### Listed records:

* * * * *

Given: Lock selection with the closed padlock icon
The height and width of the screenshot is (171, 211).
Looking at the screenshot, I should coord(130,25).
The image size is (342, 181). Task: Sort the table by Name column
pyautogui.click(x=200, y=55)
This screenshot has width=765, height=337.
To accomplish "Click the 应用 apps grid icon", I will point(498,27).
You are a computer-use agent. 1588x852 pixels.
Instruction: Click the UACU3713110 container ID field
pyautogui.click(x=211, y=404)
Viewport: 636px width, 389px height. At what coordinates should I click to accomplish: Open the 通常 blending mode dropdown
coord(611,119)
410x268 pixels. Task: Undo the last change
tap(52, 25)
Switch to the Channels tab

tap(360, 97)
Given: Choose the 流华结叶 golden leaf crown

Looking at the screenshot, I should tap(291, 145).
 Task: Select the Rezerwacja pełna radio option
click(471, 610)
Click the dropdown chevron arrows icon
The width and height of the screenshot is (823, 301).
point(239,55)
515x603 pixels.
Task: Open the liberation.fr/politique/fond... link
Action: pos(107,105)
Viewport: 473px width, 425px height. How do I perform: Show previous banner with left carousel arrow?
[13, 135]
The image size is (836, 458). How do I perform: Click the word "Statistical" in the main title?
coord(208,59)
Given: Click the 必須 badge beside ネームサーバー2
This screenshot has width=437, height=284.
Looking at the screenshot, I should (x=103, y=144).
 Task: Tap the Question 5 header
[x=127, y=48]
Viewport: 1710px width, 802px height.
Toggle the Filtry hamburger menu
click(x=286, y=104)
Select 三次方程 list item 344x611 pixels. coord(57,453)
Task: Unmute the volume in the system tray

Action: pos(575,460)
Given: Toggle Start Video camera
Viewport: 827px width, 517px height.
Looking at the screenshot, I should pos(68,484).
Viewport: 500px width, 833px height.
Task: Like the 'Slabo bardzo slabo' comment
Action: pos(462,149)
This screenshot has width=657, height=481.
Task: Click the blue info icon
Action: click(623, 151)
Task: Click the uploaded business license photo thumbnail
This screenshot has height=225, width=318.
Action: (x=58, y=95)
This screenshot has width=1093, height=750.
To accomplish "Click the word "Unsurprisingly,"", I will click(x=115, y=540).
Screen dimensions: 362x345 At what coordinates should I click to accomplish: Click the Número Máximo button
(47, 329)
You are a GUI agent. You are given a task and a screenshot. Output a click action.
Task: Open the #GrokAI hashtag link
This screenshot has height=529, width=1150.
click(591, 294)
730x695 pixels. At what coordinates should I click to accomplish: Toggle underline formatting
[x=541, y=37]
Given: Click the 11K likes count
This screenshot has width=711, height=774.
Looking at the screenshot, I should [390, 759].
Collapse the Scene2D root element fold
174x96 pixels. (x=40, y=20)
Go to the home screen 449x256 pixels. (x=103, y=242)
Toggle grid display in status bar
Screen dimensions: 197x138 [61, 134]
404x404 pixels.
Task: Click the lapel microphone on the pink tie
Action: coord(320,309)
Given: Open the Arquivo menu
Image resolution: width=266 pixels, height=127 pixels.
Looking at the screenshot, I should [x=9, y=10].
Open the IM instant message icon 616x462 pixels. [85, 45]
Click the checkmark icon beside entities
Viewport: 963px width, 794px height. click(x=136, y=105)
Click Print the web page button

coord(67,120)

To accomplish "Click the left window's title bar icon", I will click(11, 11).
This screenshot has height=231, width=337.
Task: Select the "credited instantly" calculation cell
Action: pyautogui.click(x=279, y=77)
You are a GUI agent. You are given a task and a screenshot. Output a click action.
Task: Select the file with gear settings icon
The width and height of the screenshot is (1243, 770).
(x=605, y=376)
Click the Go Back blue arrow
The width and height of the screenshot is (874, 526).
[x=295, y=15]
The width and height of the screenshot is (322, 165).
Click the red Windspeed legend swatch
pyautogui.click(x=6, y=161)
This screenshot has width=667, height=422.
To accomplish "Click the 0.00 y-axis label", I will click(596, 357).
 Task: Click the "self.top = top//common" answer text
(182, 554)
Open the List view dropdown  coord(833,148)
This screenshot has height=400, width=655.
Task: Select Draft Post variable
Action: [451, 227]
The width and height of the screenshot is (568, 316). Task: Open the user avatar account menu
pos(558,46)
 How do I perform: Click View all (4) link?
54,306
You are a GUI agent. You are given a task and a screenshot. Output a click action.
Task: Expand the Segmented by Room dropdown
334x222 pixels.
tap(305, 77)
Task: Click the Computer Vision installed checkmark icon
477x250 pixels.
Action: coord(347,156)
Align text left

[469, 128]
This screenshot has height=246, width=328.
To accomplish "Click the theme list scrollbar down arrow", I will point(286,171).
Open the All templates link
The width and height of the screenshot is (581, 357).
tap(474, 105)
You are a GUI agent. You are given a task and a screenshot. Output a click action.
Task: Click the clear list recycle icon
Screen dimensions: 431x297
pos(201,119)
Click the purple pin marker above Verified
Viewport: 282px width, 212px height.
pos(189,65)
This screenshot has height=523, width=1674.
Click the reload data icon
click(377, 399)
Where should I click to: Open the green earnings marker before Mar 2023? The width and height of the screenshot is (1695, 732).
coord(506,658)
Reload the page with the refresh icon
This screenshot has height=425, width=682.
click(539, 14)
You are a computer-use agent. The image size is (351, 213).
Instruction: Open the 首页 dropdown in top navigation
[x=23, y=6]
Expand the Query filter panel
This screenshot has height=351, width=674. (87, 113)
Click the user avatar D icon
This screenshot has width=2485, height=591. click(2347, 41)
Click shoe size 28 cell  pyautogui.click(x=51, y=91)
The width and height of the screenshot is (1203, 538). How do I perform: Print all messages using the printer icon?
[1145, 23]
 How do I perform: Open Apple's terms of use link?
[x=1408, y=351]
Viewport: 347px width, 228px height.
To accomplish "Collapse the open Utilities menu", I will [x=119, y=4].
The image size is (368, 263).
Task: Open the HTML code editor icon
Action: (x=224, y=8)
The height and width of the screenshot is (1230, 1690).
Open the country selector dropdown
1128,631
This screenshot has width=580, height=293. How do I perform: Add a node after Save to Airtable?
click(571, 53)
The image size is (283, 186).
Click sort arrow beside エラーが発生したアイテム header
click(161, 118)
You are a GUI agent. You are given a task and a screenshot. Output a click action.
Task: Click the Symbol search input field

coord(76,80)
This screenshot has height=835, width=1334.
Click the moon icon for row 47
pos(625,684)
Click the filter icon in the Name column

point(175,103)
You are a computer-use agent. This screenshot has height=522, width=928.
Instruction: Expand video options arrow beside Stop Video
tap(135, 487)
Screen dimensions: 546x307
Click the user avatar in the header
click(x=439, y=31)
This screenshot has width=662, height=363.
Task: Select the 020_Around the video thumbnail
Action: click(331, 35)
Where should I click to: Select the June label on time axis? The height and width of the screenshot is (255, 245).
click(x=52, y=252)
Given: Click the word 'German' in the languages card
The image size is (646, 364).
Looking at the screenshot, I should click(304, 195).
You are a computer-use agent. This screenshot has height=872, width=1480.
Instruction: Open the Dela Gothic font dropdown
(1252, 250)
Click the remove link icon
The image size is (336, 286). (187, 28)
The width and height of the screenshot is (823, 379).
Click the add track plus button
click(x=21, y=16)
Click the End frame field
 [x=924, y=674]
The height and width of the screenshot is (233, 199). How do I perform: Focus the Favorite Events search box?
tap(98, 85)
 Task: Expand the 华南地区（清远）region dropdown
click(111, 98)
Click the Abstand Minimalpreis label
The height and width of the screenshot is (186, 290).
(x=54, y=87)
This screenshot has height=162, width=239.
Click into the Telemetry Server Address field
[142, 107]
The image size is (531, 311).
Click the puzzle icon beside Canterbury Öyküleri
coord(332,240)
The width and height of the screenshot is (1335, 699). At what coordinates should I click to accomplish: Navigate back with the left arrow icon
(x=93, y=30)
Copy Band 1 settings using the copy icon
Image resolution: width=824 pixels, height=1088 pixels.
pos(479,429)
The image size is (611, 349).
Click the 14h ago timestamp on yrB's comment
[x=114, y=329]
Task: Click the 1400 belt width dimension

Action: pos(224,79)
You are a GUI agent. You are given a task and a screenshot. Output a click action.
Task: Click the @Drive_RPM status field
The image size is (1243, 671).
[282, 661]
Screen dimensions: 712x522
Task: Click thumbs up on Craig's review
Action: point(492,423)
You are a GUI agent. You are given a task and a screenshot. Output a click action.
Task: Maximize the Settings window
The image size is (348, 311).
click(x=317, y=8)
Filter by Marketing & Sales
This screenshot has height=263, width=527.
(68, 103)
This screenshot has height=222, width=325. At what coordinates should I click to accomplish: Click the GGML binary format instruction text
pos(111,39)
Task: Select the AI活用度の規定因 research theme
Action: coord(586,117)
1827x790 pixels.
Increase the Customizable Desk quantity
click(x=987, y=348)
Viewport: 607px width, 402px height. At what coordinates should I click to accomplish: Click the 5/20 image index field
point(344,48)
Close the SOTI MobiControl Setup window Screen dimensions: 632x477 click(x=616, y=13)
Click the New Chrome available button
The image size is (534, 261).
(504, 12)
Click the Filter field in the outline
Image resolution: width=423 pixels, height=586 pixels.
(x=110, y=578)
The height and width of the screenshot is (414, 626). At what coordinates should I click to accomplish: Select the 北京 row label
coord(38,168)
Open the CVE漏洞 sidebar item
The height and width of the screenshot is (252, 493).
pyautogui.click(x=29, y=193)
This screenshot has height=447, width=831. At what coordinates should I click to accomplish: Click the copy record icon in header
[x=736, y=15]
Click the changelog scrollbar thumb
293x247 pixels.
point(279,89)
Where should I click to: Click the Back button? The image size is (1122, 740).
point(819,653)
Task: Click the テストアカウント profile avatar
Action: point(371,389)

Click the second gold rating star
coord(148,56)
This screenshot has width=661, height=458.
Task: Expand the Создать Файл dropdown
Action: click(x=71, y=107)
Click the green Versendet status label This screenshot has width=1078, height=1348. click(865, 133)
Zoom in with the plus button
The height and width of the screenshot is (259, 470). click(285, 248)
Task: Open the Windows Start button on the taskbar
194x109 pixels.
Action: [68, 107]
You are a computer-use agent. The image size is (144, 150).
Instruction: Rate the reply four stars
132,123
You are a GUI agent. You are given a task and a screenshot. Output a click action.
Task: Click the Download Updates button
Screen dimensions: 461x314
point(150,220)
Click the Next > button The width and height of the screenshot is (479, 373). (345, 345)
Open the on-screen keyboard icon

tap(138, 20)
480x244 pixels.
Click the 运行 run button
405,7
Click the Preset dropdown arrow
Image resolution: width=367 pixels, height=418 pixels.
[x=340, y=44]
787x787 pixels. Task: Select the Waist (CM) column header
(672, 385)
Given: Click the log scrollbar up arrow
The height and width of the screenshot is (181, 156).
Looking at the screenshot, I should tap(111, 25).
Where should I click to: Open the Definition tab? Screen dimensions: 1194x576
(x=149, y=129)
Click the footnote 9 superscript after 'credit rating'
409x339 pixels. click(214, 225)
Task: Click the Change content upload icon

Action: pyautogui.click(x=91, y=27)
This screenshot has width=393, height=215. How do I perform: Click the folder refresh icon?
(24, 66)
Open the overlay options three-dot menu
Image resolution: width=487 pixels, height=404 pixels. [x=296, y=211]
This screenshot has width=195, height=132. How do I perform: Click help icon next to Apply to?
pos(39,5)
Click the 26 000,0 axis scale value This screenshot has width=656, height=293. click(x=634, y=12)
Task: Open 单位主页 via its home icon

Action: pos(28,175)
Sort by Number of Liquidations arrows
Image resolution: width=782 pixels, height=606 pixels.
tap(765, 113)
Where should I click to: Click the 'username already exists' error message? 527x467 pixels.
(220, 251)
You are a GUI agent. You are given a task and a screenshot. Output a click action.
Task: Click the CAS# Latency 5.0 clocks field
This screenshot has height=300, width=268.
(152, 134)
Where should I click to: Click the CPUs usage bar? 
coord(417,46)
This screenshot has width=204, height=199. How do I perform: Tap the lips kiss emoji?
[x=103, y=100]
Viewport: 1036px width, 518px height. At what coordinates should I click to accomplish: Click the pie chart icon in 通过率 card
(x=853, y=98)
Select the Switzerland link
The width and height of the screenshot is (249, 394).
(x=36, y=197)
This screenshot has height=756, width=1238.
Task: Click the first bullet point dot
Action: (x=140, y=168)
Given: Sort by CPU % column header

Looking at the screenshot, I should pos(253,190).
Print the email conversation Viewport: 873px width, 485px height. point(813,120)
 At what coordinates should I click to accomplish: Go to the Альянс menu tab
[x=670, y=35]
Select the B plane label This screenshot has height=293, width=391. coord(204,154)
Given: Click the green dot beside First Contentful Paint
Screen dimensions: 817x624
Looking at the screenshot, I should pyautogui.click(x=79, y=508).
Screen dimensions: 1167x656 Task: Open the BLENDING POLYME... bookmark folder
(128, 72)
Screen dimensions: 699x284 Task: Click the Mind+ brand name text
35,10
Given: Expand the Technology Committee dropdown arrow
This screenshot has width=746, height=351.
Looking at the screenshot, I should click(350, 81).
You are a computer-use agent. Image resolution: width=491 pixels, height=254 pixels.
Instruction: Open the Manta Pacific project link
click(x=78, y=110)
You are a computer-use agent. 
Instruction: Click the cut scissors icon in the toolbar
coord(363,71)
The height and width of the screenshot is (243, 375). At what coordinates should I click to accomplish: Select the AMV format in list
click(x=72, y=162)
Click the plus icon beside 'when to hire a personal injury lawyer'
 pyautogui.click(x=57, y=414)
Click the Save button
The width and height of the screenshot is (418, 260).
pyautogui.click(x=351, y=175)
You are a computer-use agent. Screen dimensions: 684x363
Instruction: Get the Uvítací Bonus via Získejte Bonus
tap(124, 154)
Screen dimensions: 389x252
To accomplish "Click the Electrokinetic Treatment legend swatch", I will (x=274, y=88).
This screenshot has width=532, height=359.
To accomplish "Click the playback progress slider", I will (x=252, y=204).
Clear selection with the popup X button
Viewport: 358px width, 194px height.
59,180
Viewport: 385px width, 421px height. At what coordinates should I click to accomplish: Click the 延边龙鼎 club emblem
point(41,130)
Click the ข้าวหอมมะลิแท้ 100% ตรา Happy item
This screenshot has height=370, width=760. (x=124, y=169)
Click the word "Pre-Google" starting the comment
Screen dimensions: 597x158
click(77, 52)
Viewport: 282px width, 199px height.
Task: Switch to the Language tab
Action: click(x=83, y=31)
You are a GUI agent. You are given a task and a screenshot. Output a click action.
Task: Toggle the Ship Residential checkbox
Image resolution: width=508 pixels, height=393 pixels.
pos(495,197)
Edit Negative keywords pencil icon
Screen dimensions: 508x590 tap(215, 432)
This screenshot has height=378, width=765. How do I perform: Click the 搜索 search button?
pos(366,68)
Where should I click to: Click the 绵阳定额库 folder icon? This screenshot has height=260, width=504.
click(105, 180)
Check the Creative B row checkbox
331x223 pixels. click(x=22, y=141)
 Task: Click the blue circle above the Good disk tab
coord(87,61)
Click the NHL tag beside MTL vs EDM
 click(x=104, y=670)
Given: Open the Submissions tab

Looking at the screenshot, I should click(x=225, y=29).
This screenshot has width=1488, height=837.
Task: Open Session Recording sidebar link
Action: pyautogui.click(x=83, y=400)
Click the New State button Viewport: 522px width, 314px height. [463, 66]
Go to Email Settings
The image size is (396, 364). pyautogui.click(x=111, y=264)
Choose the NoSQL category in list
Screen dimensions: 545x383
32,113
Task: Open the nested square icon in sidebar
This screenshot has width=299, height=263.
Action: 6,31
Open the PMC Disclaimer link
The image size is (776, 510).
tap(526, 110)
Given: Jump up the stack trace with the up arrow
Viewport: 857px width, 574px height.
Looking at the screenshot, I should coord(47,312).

* * * * *

### Problem description:
Please state the number of lines in the data above that hold the word "arrows", without any other text.

### Solution to this problem:
2